To do:
Return, word for word, the stretch of the records from the line containing "This screenshot has width=1123, height=715." through the end of the records, including both ends.

Input for this task:
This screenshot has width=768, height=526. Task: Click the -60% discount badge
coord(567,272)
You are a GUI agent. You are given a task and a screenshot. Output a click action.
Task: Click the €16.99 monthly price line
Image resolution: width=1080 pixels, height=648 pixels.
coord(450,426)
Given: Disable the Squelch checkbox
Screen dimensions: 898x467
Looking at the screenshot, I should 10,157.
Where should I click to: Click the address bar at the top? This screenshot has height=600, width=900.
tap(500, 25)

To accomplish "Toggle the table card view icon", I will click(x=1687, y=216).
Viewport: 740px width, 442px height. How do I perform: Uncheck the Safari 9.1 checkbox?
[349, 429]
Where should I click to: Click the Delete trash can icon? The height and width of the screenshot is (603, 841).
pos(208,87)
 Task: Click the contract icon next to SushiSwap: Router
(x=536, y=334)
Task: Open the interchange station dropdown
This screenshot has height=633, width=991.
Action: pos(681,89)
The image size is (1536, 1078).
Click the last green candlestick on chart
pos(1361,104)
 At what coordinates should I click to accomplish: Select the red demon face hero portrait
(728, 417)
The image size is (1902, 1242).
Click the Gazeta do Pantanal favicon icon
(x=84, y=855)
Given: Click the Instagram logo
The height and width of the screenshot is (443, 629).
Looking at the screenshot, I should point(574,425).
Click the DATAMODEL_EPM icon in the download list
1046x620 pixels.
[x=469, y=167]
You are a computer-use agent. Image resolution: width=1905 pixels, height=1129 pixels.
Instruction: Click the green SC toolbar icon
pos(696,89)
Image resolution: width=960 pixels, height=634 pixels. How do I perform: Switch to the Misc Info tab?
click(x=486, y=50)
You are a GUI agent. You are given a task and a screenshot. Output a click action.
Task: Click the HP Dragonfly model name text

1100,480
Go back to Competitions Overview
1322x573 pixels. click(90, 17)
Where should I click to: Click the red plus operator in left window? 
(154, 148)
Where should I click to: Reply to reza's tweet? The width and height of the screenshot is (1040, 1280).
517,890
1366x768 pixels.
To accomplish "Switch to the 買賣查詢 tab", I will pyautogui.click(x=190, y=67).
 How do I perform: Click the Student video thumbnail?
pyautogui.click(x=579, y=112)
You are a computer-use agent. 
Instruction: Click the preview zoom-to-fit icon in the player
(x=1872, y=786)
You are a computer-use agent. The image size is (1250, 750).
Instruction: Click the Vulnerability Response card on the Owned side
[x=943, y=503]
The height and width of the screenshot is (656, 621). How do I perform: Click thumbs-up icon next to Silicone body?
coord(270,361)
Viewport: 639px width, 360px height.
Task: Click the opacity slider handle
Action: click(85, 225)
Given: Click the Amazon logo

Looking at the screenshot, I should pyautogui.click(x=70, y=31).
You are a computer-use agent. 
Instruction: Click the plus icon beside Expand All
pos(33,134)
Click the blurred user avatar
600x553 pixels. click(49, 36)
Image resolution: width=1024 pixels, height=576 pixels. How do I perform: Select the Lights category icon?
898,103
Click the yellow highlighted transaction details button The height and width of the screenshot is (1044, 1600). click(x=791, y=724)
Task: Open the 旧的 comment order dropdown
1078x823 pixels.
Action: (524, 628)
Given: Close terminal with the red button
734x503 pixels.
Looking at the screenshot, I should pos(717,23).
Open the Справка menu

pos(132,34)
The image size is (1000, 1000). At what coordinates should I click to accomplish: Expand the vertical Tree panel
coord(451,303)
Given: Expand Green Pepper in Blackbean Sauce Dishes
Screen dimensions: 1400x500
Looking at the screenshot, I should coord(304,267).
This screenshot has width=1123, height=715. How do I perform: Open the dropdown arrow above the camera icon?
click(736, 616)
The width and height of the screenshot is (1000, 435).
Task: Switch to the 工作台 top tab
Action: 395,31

Reply:
This screenshot has width=1123, height=715. How do I perform: Open the dropdown arrow above the camera icon?
click(736, 616)
The width and height of the screenshot is (1000, 435).
Task: Switch to the 工作台 top tab
Action: 395,31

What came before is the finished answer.